Live Nation Breach: Customer Data Exposed

For many of us, Ticketmaster owned by publicly traded Live Nation is where we purchase tickets to our favorite live entertainment events (Concerts, Sports, Theater, and more).

For cyber criminals, it provides a treasure chest of data to be stolen and auctioned off to the highest bidder. Based on Live Nation’s SEC filing on Friday, May 31st and online information, it appears this is exactly what happened.

The cybersecurity industry is experiencing an increasing number of circumstances where word first spreads online that a company has been breached before it publicly says anything about it. Sometimes the claims are politically motivated or just notorious fearmongering.

Here we see the same pattern. On May 28, according to hackread.com, the group ShinyHunters listed 1.3 terabytes' worth of Live Nation-owned Ticketmaster customer data for a one-time price of $500,000 on its cybercrime-linked platform Breach Forums. Live Nation made its disclosure three days later on 5/31, saying little but that a probe is underway, under “Other Events” in its SEC filing.

“On May 20, 2024, Live Nation Entertainment, Inc. (the “Company” or “we”) identified unauthorized activity within a third-party cloud database environment containing Company data (primarily from its Ticketmaster L.L.C. subsidiary) and launched an investigation with industry-leading forensic investigators to understand what happened.

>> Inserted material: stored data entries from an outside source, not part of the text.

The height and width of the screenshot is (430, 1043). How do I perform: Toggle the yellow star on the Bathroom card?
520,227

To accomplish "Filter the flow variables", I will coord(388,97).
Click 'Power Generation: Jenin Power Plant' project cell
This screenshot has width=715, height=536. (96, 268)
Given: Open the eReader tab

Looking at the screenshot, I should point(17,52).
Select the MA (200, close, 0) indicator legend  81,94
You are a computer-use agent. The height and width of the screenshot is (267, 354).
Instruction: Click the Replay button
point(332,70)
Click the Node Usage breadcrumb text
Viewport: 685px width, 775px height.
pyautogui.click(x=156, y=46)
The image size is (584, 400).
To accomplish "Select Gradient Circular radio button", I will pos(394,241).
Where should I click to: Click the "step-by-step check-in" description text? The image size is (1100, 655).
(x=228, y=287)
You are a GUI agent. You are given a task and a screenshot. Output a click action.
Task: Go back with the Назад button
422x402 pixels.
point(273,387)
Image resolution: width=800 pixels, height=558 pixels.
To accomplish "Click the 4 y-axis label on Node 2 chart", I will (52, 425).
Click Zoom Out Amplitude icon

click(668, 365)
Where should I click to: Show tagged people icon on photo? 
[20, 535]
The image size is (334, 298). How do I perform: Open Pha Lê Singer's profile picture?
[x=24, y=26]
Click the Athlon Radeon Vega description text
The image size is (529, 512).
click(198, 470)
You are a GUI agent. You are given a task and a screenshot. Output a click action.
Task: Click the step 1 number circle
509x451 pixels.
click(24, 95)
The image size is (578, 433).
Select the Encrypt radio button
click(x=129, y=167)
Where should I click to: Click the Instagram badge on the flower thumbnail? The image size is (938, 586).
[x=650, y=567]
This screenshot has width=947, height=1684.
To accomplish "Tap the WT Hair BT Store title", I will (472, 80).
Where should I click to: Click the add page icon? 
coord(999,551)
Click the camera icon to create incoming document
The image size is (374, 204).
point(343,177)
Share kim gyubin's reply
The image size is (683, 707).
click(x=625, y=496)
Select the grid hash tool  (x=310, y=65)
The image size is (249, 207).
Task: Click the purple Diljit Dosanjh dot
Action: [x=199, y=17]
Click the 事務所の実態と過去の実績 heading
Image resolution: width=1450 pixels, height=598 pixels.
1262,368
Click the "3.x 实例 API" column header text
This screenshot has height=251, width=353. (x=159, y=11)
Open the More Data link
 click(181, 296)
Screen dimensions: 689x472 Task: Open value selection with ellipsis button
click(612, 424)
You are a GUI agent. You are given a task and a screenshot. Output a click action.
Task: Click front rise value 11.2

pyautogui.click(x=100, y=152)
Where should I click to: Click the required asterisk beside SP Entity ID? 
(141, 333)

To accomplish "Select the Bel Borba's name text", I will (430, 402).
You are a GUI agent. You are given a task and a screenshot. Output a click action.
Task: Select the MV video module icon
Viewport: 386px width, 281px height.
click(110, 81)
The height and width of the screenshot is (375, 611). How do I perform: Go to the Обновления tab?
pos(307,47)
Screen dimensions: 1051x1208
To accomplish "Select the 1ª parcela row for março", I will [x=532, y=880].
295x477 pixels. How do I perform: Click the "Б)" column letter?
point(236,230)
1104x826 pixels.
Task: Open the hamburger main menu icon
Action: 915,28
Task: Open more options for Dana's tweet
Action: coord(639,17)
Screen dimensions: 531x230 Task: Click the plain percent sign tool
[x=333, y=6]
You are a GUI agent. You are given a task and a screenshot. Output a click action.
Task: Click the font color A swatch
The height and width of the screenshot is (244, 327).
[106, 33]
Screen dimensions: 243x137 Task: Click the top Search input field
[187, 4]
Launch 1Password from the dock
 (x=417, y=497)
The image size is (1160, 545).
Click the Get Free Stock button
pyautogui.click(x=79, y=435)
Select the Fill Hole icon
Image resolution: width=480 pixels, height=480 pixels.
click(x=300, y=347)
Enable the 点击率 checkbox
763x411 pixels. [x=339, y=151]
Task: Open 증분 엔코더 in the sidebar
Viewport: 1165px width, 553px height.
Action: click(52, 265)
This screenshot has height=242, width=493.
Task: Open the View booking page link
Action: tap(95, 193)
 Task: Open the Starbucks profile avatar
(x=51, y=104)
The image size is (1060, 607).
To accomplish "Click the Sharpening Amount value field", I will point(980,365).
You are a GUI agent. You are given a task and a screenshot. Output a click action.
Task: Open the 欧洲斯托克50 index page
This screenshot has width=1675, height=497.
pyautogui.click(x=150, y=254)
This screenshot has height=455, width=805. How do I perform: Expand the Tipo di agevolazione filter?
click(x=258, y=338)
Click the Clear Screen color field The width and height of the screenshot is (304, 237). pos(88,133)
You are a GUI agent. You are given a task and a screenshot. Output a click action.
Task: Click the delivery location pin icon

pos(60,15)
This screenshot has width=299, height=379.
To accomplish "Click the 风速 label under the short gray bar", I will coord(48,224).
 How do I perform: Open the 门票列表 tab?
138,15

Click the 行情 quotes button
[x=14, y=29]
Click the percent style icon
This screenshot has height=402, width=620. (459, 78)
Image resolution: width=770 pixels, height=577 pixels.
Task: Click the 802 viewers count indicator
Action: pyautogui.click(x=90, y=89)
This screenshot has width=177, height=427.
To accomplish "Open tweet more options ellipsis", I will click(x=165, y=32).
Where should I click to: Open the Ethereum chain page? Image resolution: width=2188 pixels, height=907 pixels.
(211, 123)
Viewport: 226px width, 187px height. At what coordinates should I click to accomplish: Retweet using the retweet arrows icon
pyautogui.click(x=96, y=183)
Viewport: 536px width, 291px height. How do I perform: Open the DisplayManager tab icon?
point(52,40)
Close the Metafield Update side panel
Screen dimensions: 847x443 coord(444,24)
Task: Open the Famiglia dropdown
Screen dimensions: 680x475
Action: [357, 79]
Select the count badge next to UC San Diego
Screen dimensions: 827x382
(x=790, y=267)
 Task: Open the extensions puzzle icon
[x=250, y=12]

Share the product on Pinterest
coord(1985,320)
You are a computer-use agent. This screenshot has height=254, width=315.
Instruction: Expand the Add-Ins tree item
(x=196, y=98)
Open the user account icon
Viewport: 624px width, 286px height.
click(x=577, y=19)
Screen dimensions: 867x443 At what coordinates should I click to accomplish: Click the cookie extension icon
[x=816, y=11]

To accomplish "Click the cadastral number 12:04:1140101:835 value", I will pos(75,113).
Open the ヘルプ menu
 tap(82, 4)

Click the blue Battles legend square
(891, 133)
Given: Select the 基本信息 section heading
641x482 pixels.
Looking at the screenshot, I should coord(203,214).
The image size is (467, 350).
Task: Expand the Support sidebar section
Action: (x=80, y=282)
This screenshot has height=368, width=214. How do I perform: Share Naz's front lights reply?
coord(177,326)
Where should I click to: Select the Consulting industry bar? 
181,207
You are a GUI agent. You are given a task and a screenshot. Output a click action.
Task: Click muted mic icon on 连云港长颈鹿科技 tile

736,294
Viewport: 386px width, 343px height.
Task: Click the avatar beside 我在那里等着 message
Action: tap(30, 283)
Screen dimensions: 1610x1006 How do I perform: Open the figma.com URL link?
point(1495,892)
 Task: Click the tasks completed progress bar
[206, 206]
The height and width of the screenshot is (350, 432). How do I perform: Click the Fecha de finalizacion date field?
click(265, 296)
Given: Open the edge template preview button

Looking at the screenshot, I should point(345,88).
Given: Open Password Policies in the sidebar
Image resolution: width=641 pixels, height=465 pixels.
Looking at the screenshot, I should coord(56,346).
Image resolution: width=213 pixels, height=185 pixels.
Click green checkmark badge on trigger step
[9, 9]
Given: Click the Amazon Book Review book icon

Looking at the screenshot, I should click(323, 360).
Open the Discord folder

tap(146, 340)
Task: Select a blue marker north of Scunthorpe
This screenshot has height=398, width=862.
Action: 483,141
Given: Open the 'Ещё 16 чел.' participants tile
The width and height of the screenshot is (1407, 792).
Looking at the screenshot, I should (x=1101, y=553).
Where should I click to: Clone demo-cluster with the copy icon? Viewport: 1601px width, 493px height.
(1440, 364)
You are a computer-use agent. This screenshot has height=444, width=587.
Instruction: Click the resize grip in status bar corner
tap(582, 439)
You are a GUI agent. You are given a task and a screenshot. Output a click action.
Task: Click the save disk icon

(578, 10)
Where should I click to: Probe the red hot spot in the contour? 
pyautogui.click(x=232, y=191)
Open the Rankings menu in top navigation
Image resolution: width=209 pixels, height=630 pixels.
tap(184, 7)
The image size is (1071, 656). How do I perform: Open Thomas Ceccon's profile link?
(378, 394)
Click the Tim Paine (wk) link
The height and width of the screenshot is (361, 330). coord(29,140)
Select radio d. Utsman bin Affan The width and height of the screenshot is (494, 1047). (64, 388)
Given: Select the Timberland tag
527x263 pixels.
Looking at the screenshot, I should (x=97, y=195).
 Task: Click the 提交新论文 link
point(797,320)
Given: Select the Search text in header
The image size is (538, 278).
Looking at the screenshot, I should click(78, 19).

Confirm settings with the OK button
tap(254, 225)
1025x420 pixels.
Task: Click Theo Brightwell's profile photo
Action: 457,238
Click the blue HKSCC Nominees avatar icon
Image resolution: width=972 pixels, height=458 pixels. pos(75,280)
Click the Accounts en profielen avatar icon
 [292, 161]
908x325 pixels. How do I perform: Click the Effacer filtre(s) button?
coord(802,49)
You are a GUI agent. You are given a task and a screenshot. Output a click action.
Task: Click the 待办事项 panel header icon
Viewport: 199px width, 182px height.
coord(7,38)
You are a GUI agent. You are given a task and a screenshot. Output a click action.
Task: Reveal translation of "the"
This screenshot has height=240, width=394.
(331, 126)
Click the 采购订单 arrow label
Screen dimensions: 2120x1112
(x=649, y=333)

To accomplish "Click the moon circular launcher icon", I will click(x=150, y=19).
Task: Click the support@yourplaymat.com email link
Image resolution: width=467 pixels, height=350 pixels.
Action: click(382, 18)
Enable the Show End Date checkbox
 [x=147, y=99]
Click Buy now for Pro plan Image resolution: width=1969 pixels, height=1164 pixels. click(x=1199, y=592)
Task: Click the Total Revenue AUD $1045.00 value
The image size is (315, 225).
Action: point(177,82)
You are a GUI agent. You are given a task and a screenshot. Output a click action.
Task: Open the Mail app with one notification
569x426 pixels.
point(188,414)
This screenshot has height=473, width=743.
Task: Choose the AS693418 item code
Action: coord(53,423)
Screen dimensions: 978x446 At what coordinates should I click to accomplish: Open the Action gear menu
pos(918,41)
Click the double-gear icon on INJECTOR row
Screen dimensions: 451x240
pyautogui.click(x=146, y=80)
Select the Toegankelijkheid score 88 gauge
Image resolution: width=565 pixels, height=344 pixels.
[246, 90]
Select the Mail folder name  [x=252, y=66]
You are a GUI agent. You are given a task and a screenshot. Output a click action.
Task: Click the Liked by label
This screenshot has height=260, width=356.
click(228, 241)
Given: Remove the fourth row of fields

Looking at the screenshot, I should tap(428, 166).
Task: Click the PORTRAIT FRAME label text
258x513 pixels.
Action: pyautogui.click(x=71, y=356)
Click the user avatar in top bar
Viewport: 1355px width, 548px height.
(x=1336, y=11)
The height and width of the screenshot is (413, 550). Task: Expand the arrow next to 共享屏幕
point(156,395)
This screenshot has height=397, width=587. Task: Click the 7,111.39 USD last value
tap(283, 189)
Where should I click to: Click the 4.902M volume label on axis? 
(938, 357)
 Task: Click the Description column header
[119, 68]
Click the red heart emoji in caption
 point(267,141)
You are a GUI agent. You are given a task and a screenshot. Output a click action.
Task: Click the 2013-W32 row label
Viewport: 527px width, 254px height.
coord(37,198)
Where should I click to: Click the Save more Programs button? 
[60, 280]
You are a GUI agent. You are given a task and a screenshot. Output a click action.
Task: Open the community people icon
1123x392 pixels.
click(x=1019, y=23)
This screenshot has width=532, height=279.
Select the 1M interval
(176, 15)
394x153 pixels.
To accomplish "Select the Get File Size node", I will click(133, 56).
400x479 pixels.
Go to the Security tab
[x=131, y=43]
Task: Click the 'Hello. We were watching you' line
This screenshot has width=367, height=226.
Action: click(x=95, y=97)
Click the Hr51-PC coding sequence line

“On May 27, 2024, a criminal threat actor offered what it alleged to be Company user data for sale via the dark web. We are working to mitigate risk to our users and the Company and have notified and are cooperating with law enforcement.  As appropriate, we are also notifying regulatory authorities and users with respect to unauthorized access to personal information."

The SEC Materiality clause requires that a company investigate the impact of an attack for material impact on its business operation or its financial condition.  Live Nation published the following materiality statement:

“As of the date of this filing [5/31], the incident has not had, and we do not believe it is reasonably likely to have, a material impact on our overall business operations or on our financial condition or results of operations. We continue to evaluate the risks and our remediation efforts are ongoing.”

As expected, Live Nation’s SEC filing is not specific and allows for all possible outcomes. And realistically, can an organization truly define the impact of a breach within 11 days, especially when it involves one of its third parties? Probably not, particularly when it has not disclosed the identity of the third party, rumors abound. Online cybersecurity groups tend to be the arbiters of these public company disclosures.

Most certainly, there is a delicate balance between a public company's need for information control during a cybersecurity investigation and the transparency necessary for the industry to be informed. No doubt effective public communication from Live Nation will be needed to allay customer concerns regarding the breach's impact and measures put in place to prevent it from happening again.